A proposito, il governo Letta le sembra, almeno un po’, democristiano?
«È un governo che parla parla parla ma non conclude niente. Se lunedì andate nei mercati vedrete che ci sono persone che raccolgono la verdura per strada. Così abbiamo ridotto l’Italia».
Non è che Dc, Psi e gli altri andassero d’amore e d’accordo...
«La direzione della Dc era composta da 15 persone. Passavo al primo piano del palazzo in cui si riunivano e sentivo che strillavano.
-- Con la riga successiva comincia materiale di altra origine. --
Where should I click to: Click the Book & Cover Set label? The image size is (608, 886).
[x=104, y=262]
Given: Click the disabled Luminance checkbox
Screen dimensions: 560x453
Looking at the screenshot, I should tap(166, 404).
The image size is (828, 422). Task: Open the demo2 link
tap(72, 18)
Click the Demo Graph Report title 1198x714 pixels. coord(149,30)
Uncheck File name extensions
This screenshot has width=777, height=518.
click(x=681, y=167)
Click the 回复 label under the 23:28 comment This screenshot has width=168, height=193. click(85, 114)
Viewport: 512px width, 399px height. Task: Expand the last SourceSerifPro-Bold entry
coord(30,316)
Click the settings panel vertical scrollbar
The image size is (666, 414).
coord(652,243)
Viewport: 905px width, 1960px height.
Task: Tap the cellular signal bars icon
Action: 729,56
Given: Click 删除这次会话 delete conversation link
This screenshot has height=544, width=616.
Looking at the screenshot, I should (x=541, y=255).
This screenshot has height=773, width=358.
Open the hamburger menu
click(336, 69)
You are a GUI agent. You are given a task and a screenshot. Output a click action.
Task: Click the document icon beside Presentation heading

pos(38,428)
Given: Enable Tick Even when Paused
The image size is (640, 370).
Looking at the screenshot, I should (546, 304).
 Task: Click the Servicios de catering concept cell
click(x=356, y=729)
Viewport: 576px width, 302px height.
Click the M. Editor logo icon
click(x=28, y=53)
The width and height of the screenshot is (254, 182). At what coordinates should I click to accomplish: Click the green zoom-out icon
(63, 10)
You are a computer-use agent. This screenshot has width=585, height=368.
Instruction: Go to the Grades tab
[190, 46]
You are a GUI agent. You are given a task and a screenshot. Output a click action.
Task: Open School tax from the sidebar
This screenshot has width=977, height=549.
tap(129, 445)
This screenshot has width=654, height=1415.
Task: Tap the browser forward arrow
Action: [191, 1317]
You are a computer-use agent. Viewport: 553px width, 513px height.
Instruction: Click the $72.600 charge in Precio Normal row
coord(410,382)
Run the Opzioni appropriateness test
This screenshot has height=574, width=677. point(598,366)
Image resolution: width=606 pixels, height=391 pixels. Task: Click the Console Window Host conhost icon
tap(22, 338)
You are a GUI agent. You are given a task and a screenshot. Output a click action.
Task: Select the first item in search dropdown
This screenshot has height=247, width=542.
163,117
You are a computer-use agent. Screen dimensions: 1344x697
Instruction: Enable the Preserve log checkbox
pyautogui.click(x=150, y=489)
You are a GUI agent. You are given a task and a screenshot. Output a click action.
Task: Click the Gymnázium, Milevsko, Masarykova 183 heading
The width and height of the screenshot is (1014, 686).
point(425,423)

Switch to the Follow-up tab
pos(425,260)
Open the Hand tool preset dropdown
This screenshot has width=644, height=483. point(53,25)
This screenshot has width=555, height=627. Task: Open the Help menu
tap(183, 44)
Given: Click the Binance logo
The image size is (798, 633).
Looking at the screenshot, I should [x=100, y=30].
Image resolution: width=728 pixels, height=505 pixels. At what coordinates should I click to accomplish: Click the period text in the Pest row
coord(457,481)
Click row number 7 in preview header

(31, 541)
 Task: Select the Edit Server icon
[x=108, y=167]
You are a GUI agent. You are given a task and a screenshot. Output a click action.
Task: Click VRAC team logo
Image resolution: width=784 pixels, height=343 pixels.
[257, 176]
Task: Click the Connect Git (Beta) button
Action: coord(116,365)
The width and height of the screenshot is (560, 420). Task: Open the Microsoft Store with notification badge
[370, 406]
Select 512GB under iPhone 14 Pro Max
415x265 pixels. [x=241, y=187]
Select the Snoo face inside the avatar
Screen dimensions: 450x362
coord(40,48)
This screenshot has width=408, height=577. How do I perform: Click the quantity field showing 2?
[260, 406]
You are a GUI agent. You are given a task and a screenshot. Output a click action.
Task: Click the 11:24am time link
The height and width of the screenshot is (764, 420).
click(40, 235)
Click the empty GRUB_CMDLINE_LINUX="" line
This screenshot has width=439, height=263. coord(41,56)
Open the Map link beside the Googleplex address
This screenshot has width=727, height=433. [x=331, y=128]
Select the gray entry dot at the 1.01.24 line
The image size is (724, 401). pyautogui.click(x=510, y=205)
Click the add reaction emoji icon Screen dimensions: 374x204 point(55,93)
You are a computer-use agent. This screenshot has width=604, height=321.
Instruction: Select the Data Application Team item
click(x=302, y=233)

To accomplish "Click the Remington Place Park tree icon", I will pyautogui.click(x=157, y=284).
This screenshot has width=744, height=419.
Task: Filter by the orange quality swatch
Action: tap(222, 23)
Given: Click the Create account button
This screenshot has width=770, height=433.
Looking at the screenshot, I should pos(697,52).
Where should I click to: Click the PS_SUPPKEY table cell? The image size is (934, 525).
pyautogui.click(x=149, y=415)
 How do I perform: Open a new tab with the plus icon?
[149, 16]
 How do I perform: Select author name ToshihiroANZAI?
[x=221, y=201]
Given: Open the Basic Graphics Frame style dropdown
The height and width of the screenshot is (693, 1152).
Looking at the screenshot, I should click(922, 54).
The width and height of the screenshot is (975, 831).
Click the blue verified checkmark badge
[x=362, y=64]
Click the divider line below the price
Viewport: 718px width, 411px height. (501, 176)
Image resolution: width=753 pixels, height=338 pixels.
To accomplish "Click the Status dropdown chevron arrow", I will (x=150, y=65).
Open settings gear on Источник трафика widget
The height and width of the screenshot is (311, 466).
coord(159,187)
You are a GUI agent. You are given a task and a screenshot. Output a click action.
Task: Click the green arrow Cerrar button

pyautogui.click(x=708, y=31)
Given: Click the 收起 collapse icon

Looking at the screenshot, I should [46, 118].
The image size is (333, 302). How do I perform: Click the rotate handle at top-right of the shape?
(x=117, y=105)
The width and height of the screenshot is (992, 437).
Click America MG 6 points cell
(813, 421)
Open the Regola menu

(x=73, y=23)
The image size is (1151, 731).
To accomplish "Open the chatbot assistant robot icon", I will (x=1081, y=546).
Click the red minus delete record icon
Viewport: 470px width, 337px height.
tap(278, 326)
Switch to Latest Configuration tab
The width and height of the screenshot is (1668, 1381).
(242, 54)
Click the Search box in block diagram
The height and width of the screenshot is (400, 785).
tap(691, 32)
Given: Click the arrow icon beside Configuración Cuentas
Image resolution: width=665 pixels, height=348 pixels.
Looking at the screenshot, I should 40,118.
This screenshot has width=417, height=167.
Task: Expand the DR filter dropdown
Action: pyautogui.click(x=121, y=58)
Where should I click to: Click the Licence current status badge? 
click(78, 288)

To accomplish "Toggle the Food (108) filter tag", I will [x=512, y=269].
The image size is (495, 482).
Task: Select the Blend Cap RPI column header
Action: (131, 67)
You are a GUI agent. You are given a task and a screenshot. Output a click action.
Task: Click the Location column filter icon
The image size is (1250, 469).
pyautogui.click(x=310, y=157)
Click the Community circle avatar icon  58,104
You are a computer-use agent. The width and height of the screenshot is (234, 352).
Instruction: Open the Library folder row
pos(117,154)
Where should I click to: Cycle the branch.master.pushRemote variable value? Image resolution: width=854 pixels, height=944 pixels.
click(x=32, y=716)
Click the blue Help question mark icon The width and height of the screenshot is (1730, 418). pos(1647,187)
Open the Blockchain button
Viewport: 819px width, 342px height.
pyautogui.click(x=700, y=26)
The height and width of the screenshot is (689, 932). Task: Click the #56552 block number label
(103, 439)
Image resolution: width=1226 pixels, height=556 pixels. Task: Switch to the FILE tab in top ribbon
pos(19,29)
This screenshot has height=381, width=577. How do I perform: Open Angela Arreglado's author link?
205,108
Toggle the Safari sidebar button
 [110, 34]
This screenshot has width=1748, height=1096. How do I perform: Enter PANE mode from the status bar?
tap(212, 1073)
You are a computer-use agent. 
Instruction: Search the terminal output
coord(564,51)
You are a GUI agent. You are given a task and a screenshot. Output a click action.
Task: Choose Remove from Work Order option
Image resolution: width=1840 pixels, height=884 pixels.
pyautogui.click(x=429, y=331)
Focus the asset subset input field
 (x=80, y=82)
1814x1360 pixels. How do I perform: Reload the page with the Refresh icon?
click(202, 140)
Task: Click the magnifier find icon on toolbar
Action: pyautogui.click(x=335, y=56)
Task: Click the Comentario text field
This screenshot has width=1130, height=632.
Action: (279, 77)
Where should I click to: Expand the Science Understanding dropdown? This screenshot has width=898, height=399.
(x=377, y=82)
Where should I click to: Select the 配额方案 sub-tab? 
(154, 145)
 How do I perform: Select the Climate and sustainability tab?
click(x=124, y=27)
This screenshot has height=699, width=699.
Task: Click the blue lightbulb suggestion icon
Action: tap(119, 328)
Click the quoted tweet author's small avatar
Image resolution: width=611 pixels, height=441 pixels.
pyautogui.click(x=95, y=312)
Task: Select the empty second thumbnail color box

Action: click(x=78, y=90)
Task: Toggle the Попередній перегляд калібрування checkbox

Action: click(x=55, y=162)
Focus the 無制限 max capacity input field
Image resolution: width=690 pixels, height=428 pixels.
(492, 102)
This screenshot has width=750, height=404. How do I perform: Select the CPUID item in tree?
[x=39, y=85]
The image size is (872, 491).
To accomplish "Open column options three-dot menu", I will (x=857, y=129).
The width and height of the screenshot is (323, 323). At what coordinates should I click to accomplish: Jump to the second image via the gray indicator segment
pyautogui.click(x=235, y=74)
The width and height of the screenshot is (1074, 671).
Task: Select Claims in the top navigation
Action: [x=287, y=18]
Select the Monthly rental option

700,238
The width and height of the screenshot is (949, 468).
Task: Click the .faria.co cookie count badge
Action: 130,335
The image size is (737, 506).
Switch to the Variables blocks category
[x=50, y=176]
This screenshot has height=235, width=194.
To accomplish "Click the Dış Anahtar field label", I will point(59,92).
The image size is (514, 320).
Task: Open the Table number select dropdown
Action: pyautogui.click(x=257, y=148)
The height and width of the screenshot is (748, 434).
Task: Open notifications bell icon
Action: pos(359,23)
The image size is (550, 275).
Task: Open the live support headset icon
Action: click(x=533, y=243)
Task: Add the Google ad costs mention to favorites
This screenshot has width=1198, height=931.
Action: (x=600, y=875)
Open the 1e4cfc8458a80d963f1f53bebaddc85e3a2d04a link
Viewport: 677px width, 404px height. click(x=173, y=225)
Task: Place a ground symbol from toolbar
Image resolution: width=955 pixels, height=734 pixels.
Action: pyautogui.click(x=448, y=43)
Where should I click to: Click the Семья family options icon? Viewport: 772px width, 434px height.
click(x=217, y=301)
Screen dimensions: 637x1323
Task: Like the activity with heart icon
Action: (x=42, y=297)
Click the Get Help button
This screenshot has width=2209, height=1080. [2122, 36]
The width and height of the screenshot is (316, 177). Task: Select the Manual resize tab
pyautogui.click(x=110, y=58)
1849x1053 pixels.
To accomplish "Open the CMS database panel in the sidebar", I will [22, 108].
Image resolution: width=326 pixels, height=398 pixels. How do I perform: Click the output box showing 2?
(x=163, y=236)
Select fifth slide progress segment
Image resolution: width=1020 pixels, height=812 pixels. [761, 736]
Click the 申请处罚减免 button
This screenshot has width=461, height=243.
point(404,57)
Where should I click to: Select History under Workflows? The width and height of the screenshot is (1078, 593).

Ma poi tutti si adeguavano al documento della maggioranza».
Ora, invece, non si adeguano. Al limite fanno un altro partito.
«La grande tragedia della Dc è stata chiuderla, del resto dopo Tangentopoli eravamo arrivati al 18%. Ma se fosse rimasta in piedi, adesso sarebbe al 35%. Ma non vede il Pdl? Ognuno si alza e dice una cosa contraria a quella dell’altro. Per carità, pure il Pd: un partito che vota contro Prodi al Quirinale, semplicemente non è un partito. Trent’anni fa quando Erminio Pennacchini votò contro il governo Fanfani, gli mandai un telegramma chiedendogli di venire nella sua sezione Dc per spiegare la sua scelta. Ovviamente venne subito».
Ha nostalgia del «Manuale Cencelli»?
«Certo. E racconterò in un libro tante cose inedite».
Come le venne l’idea?
«Taviani, ministro dell’Interno, formò la corrente dei “pontieri” con Sarti, Gaspari e Cossiga, e mi chiese di candidarmi capolista a Roma. Finito il congresso a Milano la nostra corrente prese 1’11%. Bisognava fare il governo e io dissi: “Consideriamo la Dc come una società per azioni e affidiamo gli incarichi secondo le percentuali di ogni corrente”. Mi misi a fare i conti. Taviani andò all’Interno, Gaspari alle Poste, Cossiga alla Difesa mentre Sarti, che si lamentava perché doveva avere soltanto il ruolo di sottosegretario al Turismo, conquistò, proprio grazie ai miei calcoli, quello, decisamente più imporiante, al Tesoro. Poi Taviani sciolse la corrente. Ci chiamò e disse: “Per una corrente ci vogliono i soldi, io non ne ho e non ho mai rubato”. Andammo con i dorotei».
Ma per l’Italia non ha più speranze?
Non so, Renzi, Tosi O altri non funzioneranno? «Anche tempo fa i giovani si incazzavano con i vecchi. Certo che ho la speranza che qualcosa cambi ma ho 77 anni e la notte mi sveglio di soprassalto per tutte le chiacchiere, e solo chiacchiere, che sento dalla mattina alla sera nella nostra politica. Per un anno abbiamo discusso dell’Imu, non è possibile».